What to do:
Each line of the material must reappear unchanged in the answer.
===
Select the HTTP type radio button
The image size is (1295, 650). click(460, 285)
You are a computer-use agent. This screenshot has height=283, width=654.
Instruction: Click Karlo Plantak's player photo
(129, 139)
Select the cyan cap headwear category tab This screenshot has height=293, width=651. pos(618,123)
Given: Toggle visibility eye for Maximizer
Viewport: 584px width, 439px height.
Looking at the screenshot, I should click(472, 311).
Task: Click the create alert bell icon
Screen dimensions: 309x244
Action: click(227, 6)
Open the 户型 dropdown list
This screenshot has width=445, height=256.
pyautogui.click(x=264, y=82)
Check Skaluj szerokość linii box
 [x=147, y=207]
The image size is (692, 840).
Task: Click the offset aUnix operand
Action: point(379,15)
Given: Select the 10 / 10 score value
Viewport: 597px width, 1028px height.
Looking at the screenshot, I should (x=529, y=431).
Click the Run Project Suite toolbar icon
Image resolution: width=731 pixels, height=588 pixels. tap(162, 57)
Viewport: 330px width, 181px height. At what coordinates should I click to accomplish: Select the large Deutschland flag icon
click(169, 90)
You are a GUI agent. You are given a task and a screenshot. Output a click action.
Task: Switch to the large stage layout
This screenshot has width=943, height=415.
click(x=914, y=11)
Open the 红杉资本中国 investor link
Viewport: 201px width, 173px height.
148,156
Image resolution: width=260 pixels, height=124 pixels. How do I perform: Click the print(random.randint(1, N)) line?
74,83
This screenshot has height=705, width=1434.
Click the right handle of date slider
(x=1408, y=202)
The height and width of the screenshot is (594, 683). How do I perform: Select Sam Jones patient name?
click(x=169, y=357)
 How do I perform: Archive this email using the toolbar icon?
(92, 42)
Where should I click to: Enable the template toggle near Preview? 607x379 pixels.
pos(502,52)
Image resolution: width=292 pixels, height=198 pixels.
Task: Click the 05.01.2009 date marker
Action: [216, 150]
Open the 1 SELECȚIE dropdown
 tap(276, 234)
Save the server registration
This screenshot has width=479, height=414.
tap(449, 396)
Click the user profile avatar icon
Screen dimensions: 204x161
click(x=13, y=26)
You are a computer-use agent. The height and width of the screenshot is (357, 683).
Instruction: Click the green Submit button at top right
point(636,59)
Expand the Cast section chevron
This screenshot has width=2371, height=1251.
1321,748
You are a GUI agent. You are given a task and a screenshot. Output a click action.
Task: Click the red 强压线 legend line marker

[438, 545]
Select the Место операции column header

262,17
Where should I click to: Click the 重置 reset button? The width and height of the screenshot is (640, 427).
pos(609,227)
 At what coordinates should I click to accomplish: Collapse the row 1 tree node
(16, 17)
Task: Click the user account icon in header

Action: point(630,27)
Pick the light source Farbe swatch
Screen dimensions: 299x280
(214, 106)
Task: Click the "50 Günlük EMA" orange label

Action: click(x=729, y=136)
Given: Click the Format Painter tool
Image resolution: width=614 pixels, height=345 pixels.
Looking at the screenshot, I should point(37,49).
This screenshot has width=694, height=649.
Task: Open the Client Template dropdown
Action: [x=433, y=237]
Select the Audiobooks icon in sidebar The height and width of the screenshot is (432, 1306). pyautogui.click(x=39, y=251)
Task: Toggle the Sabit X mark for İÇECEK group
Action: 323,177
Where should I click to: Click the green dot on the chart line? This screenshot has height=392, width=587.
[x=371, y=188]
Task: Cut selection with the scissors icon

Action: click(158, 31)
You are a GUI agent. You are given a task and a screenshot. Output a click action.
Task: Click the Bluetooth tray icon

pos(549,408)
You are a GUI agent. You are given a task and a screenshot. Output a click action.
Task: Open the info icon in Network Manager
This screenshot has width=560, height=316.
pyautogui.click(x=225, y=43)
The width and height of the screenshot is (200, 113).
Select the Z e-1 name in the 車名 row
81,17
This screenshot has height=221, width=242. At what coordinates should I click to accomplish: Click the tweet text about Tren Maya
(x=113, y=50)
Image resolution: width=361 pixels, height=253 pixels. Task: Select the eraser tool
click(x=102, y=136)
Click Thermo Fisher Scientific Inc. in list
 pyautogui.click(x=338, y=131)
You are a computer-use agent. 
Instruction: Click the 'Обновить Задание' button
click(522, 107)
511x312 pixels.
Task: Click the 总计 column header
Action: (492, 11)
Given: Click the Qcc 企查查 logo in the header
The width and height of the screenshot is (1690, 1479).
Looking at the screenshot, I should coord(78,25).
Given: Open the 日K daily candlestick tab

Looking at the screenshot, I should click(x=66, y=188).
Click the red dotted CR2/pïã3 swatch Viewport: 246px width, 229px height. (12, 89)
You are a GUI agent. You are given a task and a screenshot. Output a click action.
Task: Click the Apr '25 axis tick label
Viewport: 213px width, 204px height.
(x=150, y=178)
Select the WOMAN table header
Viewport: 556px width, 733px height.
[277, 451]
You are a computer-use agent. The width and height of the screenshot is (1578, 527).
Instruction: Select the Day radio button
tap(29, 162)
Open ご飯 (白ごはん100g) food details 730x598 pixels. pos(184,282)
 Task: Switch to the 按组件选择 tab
===
Written solution:
Select the HTTP type radio button
The image size is (1295, 650). click(460, 285)
You are a computer-use agent. This screenshot has height=283, width=654.
Instruction: Click Karlo Plantak's player photo
(129, 139)
Select the cyan cap headwear category tab This screenshot has height=293, width=651. pos(618,123)
Given: Toggle visibility eye for Maximizer
Viewport: 584px width, 439px height.
Looking at the screenshot, I should click(472, 311).
Task: Click the create alert bell icon
Screen dimensions: 309x244
Action: click(227, 6)
Open the 户型 dropdown list
This screenshot has width=445, height=256.
pyautogui.click(x=264, y=82)
Check Skaluj szerokość linii box
 [x=147, y=207]
The image size is (692, 840).
Task: Click the offset aUnix operand
Action: point(379,15)
Given: Select the 10 / 10 score value
Viewport: 597px width, 1028px height.
Looking at the screenshot, I should (x=529, y=431).
Click the Run Project Suite toolbar icon
Image resolution: width=731 pixels, height=588 pixels. tap(162, 57)
Viewport: 330px width, 181px height. At what coordinates should I click to accomplish: Select the large Deutschland flag icon
click(169, 90)
You are a GUI agent. You are given a task and a screenshot. Output a click action.
Task: Switch to the large stage layout
This screenshot has width=943, height=415.
click(x=914, y=11)
Open the 红杉资本中国 investor link
Viewport: 201px width, 173px height.
148,156
Image resolution: width=260 pixels, height=124 pixels. How do I perform: Click the print(random.randint(1, N)) line?
74,83
This screenshot has height=705, width=1434.
Click the right handle of date slider
(x=1408, y=202)
The height and width of the screenshot is (594, 683). How do I perform: Select Sam Jones patient name?
click(x=169, y=357)
 How do I perform: Archive this email using the toolbar icon?
(92, 42)
Where should I click to: Enable the template toggle near Preview? 607x379 pixels.
pos(502,52)
Image resolution: width=292 pixels, height=198 pixels.
Task: Click the 05.01.2009 date marker
Action: [216, 150]
Open the 1 SELECȚIE dropdown
 tap(276, 234)
Save the server registration
This screenshot has width=479, height=414.
tap(449, 396)
Click the user profile avatar icon
Screen dimensions: 204x161
click(x=13, y=26)
You are a computer-use agent. The height and width of the screenshot is (357, 683).
Instruction: Click the green Submit button at top right
point(636,59)
Expand the Cast section chevron
This screenshot has width=2371, height=1251.
1321,748
You are a GUI agent. You are given a task and a screenshot. Output a click action.
Task: Click the red 强压线 legend line marker

[438, 545]
Select the Место операции column header

262,17
Where should I click to: Click the 重置 reset button? The width and height of the screenshot is (640, 427).
pos(609,227)
 At what coordinates should I click to accomplish: Collapse the row 1 tree node
(16, 17)
Task: Click the user account icon in header

Action: point(630,27)
Pick the light source Farbe swatch
Screen dimensions: 299x280
(214, 106)
Task: Click the "50 Günlük EMA" orange label

Action: click(x=729, y=136)
Given: Click the Format Painter tool
Image resolution: width=614 pixels, height=345 pixels.
Looking at the screenshot, I should point(37,49).
This screenshot has width=694, height=649.
Task: Open the Client Template dropdown
Action: [x=433, y=237]
Select the Audiobooks icon in sidebar The height and width of the screenshot is (432, 1306). pyautogui.click(x=39, y=251)
Task: Toggle the Sabit X mark for İÇECEK group
Action: 323,177
Where should I click to: Click the green dot on the chart line? This screenshot has height=392, width=587.
[x=371, y=188]
Task: Cut selection with the scissors icon

Action: click(158, 31)
You are a GUI agent. You are given a task and a screenshot. Output a click action.
Task: Click the Bluetooth tray icon

pos(549,408)
You are a GUI agent. You are given a task and a screenshot. Output a click action.
Task: Open the info icon in Network Manager
This screenshot has width=560, height=316.
pyautogui.click(x=225, y=43)
The width and height of the screenshot is (200, 113).
Select the Z e-1 name in the 車名 row
81,17
This screenshot has height=221, width=242. At what coordinates should I click to accomplish: Click the tweet text about Tren Maya
(x=113, y=50)
Image resolution: width=361 pixels, height=253 pixels. Task: Select the eraser tool
click(x=102, y=136)
Click Thermo Fisher Scientific Inc. in list
 pyautogui.click(x=338, y=131)
You are a computer-use agent. 
Instruction: Click the 'Обновить Задание' button
click(522, 107)
511x312 pixels.
Task: Click the 总计 column header
Action: (492, 11)
Given: Click the Qcc 企查查 logo in the header
The width and height of the screenshot is (1690, 1479).
Looking at the screenshot, I should coord(78,25).
Given: Open the 日K daily candlestick tab

Looking at the screenshot, I should click(x=66, y=188).
Click the red dotted CR2/pïã3 swatch Viewport: 246px width, 229px height. (12, 89)
You are a GUI agent. You are given a task and a screenshot. Output a click action.
Task: Click the Apr '25 axis tick label
Viewport: 213px width, 204px height.
(x=150, y=178)
Select the WOMAN table header
Viewport: 556px width, 733px height.
[277, 451]
You are a computer-use agent. The width and height of the screenshot is (1578, 527).
Instruction: Select the Day radio button
tap(29, 162)
Open ご飯 (白ごはん100g) food details 730x598 pixels. pos(184,282)
 Task: Switch to the 按组件选择 tab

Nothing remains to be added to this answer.